VOLUME 114, ISSUE 4, P715-721
Georgina M. Chambers, Ph.D., Elena Keller, M.H.Econ., Stephanie Choi, Ph.D., Yakoub Khalaf, M.D., Sara Crawford, Ph.D., Willings Botha, Ph.D., William Ledger, F.R.A.N.Z.C.O.G., C.R.E.I.
The health of children born through assisted reproductive technologies (ART) is particularly vulnerable to policy decisions and market forces that play out before they are even conceived. ART treatment is costly, and public and third-party funding varies significantly between and within countries, leading to considerable variation in consumer affordability globally. These relative cost differences affect not only who can afford to access ART treatment, but also how ART is practiced in terms of embryo transfer practices, with less affordable treatment creating a financial incentive to transfer more than one embryo to maximize the pregnancy rates in fewer cycles.
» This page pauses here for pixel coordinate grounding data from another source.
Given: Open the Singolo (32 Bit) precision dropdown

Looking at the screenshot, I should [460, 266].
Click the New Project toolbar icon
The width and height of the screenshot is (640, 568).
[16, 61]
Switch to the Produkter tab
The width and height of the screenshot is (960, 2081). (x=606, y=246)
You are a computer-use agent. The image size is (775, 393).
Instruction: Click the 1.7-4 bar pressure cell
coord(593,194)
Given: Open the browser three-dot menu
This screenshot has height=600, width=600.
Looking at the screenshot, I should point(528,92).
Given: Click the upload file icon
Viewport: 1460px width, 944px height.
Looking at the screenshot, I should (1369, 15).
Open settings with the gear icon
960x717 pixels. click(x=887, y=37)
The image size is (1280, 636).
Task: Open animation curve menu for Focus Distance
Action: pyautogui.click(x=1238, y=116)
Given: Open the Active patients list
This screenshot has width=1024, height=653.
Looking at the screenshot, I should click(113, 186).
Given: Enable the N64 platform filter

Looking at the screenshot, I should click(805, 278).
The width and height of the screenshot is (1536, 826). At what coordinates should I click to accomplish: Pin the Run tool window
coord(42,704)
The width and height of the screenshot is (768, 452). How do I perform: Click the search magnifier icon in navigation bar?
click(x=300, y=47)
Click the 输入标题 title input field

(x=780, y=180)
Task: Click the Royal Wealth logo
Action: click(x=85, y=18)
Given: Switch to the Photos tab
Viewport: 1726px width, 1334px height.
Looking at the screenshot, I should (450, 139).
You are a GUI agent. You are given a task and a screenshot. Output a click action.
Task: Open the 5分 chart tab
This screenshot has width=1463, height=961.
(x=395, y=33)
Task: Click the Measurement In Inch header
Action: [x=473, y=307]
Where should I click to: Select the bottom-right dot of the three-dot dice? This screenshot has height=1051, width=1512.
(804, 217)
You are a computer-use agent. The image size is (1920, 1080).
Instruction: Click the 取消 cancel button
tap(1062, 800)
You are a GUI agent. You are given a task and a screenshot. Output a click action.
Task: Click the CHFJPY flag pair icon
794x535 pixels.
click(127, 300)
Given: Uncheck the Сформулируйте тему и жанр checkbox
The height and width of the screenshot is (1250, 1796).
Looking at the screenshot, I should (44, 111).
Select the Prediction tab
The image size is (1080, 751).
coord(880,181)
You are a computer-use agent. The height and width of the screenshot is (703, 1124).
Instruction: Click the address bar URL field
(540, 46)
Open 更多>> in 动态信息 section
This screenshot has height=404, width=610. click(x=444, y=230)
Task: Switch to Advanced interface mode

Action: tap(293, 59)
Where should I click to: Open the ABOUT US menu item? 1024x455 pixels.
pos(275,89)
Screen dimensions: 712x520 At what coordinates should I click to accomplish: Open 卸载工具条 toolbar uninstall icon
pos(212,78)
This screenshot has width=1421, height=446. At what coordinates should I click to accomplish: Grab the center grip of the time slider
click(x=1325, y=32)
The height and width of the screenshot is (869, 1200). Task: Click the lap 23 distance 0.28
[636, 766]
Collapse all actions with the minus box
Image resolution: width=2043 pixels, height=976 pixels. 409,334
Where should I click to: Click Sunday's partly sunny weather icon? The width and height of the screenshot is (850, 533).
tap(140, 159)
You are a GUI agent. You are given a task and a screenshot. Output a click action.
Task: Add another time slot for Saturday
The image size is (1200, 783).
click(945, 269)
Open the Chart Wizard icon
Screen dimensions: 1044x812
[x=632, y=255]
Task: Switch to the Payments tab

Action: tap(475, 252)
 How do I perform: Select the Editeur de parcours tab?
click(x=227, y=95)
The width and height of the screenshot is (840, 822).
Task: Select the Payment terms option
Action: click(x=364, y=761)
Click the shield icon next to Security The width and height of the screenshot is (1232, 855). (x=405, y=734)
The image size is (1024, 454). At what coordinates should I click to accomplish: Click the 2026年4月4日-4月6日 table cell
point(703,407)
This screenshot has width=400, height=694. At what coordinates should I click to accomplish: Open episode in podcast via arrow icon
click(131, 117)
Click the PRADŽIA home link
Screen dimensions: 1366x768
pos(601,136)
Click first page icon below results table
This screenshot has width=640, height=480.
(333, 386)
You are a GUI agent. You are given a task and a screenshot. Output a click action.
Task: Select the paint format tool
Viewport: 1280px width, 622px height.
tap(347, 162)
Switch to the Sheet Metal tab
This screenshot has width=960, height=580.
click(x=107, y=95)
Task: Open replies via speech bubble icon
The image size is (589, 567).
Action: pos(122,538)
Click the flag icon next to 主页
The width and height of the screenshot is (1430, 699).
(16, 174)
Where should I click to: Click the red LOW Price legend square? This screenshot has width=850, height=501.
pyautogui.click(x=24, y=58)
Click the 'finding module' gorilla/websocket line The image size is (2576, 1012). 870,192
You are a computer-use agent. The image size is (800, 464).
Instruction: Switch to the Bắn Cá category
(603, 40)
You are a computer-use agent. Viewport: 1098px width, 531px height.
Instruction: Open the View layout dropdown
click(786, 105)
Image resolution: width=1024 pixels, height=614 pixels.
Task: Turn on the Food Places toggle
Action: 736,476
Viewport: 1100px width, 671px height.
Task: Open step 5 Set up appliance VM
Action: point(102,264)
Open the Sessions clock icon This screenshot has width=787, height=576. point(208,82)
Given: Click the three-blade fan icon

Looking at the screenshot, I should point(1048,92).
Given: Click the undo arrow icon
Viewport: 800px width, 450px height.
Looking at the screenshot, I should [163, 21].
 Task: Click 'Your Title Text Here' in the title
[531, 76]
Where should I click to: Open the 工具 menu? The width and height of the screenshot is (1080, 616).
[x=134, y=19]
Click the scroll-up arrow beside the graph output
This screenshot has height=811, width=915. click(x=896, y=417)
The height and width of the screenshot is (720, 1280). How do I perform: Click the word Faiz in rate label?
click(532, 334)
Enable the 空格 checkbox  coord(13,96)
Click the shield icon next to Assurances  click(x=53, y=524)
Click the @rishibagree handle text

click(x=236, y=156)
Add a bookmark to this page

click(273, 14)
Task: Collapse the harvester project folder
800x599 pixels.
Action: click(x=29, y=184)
One mechanism for reducing the burden of excessive multiple pregnancies is to link insurance coverage to the number of embryos that can be transferred; another is to combine supportive funding with patient and clinician education and public reporting that emphasizes a “complete” ART cycle (all embryo transfers associated with an egg retrieval) and penalizes multiple embryo transfers. Improving funding for fertility services in a way that respects clinician and patient autonomy and allows patients to undertake a sufficient number of cycles to minimize moral hazard improves outcomes for mothers and babies while reducing the long-term economic burden associated with fertility treatments.